Unless US politicians can quickly reach a deal, automatic spending cuts and higher taxes could slow economic recovery.
US lawmakers have dragged the country to the edge of the “fiscal cliff” as they struggled to reach a last-minute deal that could protect the world’s largest economy from a politically-induced recession.
Democratic and Republican leaders in the Senate had hoped on Sunday to clear the way for swift action that would avert sweeping tax increases and spending cuts due to kick in on Tuesday.
But with the two sides still at loggerheads in talks, Senate Democratic leader Harry Reid postponed any possible votes and the Senate adjourned until Monday, leaving mere hours to pass any deal that may emerge through both chambers of a bitterly divided Congress.
“There are still significant differences between the two sides,” Reid said on the Senate floor.
Behind closed doors, the parties kept seeking a way to bridge deep divides over taxes and spending.
But even if a deal emerges in the coming hours, under Senate rules any one of the 100 senators could prevent the chamber from acting quickly.
Prospects are also uncertain in the House of Representatives, where dozens of conservative Republicans could oppose any deal that includes a tax increase on the nation’s wealthiest households.
As the hours ticked away, it appeared increasingly likely that Washington’s failure to act would deliver a $600bn hammer blow to the fragile US economic recovery.
“Something has gone terribly wrong when the biggest threat to the American economy is the American Congress,” said Democratic Senator Joe Manchin of West Virginia.
Americans could see a bigger bite taken out of their paychecks starting on Tuesday as payroll and income tax cuts expire, while 2 million unemployed Americans could see their jobless benefits run out.
Government contractors might be forced to lay off employees as $109bn in automatic spending cuts kick in, and businesses could lose tax breaks for everything from wind power to research and development.
New Year’s uncertainty
The uncertainty has weighed on financial markets and forced businesses to slow hiring and investment.
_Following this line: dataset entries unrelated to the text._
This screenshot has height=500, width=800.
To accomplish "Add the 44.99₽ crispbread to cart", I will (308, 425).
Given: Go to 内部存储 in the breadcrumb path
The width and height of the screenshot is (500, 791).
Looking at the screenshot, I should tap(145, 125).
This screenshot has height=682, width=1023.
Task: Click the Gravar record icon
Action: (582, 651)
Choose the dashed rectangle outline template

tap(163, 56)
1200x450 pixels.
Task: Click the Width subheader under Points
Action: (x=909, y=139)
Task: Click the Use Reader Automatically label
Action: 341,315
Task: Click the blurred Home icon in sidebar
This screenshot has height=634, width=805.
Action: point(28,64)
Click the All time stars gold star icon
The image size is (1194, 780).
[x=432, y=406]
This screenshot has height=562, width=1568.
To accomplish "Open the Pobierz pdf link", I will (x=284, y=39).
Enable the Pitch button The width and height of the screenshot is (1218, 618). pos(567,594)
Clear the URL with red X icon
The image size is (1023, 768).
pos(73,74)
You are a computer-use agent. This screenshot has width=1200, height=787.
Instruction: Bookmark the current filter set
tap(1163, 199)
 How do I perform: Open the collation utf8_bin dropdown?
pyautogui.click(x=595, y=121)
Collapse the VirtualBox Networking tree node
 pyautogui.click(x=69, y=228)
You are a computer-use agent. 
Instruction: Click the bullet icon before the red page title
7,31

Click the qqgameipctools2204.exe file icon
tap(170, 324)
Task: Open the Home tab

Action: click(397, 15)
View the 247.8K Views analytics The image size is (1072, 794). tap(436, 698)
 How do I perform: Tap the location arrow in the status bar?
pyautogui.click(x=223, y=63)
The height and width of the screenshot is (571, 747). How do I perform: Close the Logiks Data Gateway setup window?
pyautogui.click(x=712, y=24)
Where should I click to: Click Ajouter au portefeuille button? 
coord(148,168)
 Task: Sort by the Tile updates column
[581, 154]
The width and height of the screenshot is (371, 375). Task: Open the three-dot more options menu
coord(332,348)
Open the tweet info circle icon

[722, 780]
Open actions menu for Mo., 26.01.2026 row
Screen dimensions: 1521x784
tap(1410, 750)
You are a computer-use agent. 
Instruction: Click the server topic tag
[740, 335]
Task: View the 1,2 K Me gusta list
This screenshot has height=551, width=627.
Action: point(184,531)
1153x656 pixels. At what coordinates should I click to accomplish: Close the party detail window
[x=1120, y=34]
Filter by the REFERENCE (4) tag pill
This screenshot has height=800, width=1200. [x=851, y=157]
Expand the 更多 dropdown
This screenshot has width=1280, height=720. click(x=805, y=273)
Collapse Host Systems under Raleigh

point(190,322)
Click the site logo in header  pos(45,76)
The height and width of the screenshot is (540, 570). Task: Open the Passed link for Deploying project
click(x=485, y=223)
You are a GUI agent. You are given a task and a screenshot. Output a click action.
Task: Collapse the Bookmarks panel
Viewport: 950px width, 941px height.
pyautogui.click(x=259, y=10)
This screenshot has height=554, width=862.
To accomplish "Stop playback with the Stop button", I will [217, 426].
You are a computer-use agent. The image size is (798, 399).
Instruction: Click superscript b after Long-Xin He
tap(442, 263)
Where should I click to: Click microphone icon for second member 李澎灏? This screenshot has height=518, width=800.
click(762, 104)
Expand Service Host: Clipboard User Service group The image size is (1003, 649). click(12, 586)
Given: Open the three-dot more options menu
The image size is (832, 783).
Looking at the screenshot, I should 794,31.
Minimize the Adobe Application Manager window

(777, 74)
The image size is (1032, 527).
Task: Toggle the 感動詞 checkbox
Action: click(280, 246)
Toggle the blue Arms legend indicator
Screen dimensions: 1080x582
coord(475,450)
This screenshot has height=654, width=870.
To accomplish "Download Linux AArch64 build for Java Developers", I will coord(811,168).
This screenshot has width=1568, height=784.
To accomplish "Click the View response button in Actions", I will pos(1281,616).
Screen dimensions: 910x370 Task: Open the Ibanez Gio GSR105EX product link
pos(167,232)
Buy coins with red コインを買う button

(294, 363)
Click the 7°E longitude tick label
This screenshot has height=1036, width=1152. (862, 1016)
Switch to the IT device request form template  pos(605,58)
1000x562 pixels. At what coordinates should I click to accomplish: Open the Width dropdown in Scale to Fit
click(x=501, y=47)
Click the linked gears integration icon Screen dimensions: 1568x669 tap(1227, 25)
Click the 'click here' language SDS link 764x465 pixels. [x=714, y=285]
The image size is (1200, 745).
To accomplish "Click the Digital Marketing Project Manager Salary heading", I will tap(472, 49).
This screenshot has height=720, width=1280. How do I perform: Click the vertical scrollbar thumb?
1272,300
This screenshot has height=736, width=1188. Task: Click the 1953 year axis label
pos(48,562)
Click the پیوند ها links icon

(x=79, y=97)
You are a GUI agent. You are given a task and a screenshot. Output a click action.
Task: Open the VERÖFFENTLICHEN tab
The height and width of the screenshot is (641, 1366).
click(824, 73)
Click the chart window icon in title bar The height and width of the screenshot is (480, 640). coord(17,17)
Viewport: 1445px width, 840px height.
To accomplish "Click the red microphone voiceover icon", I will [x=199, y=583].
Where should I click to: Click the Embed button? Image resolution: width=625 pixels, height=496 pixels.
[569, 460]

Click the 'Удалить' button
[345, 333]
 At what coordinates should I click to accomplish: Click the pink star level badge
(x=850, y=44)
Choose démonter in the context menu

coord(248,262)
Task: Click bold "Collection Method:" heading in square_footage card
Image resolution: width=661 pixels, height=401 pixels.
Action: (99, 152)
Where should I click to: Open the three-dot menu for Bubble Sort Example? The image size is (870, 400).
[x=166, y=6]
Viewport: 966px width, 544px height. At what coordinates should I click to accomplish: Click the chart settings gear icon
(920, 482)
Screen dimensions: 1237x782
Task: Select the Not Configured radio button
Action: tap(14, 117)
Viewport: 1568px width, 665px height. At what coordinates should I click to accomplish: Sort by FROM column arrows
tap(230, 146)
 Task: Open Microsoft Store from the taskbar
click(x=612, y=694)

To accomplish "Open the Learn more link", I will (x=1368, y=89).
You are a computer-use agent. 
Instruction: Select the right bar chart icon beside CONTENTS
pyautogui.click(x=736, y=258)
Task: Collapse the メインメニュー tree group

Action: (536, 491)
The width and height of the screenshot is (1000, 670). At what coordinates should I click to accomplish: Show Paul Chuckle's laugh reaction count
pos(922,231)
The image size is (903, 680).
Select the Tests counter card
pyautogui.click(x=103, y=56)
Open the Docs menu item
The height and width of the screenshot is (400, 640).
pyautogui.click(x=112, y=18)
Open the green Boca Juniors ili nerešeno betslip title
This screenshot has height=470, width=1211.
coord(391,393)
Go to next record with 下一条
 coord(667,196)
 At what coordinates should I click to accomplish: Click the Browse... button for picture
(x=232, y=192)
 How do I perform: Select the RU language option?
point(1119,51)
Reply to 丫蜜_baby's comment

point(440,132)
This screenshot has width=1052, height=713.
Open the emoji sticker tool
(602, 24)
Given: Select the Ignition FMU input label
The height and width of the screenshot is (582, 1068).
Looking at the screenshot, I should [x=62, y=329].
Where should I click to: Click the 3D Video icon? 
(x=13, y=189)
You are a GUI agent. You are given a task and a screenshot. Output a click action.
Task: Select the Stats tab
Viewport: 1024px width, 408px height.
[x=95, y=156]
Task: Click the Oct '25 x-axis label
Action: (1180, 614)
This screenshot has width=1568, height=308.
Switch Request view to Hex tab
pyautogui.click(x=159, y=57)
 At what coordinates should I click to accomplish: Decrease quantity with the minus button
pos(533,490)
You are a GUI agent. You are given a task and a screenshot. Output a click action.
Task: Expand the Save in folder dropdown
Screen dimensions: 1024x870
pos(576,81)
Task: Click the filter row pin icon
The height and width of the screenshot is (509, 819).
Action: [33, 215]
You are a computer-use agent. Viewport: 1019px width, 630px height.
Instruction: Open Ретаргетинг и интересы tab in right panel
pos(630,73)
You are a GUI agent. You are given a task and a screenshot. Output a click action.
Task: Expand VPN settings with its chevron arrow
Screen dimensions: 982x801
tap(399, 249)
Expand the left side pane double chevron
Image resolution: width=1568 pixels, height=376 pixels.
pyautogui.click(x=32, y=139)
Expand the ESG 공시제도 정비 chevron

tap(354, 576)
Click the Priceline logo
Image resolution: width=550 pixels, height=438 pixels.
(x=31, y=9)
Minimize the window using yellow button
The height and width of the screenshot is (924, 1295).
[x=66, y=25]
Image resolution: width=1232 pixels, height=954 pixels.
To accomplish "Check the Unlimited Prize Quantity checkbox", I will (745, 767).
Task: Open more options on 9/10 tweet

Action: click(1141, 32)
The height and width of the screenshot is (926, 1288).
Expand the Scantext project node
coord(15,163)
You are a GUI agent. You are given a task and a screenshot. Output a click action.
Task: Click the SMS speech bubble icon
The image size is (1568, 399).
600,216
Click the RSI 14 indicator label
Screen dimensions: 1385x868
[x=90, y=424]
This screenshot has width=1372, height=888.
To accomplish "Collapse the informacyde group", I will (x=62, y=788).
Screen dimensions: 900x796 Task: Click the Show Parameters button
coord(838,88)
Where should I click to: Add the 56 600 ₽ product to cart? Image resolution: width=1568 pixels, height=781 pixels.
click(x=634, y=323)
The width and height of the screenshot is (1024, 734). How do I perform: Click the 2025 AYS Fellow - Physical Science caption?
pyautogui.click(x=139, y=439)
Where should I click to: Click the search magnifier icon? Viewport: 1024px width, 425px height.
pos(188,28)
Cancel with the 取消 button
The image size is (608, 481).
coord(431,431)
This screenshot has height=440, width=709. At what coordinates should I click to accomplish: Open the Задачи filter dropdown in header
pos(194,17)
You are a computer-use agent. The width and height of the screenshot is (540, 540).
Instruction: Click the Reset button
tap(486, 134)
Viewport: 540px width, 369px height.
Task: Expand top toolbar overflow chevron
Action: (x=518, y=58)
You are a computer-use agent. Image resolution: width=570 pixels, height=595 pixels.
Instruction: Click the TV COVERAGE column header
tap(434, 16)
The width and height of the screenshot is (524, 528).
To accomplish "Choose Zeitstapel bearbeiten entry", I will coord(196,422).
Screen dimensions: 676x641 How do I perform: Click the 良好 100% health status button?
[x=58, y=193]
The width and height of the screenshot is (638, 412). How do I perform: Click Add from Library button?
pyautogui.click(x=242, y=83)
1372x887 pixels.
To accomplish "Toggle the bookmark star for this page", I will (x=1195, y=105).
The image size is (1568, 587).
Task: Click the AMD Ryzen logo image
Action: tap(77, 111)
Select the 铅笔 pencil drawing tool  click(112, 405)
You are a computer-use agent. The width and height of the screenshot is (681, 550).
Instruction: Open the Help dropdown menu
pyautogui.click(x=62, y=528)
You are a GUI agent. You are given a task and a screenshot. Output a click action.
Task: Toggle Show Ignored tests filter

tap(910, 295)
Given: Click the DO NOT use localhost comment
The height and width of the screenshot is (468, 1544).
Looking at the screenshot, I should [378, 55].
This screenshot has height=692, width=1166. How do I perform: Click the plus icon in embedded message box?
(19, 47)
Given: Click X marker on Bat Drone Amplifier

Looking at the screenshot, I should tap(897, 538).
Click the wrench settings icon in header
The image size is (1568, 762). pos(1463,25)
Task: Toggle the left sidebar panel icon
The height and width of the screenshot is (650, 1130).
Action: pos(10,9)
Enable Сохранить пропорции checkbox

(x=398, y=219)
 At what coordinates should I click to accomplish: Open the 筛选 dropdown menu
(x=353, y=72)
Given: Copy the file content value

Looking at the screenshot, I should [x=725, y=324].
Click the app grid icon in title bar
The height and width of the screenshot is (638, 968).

Market participants braced for more turbulence on Monday.
“I believe investors will show their displeasure tomorrow by selling stocks if there is no deal,” said Mohannad Aama, managing director at Beam Capital Management in New York.
Al Jazeera’s John Terrett, reporting from Washington, said, “The ‘fiscal cliff’ is just a fancy way of saying ‘budget crisis’.
“Now it’s all coming to a head, but it doesn’t necessarily all happen on Tursday, so there’s certainly time for the politicians to sort out the big issues,” our correspondent said.
|What is the “fiscal cliff”?|
“Wall Street doesn’t come back until Wednesday. But if you let the country go over fiscal cliff, you would go a long way to sorting out deficit and debt crisis.”
Though corporate chieftains have lobbied lawmakers to show flexibility, Congress also faces pressure from an array of interest groups urging them not to compromise core principles.
Conservative groups have warned Republicans that a vote to increase any taxes could be held against them, while liberal and labour groups have pressed Democrats to resist any benefit cuts to popular retirement and health programmes.
Lawmakers may find it easier to act once the country goes over the “fiscal cliff” on January 1, as any new legislation can then be portrayed as a tax cut rather than a tax increase.
Republicans floated a proposal on Sunday to slow the growth of Social Security retirement benefits by changing the way they are measured against inflation, but they backed away after Democrats said they would not consider it.
Buoyed by his re-election in November, Obama has insisted that any deal must include a tax increase on the wealthiest Americans, who have seen their earnings rise steadily over the past decade at a time when income for the less affluent has stalled.
Obama has proposed raising income taxes on households that earn more than $250,000, but Republicans pushed to set the threshold between $400,000 and $500,000. Republicans also were resisting a Democratic proposal to raise inheritance taxes on the wealthiest estates.
Republicans were looking for new reductions to replace the looming spending cuts, which would fall equally on military and domestic social programmes. Democrats say the increased taxes on the wealthy would generate enough revenue to offset those cuts.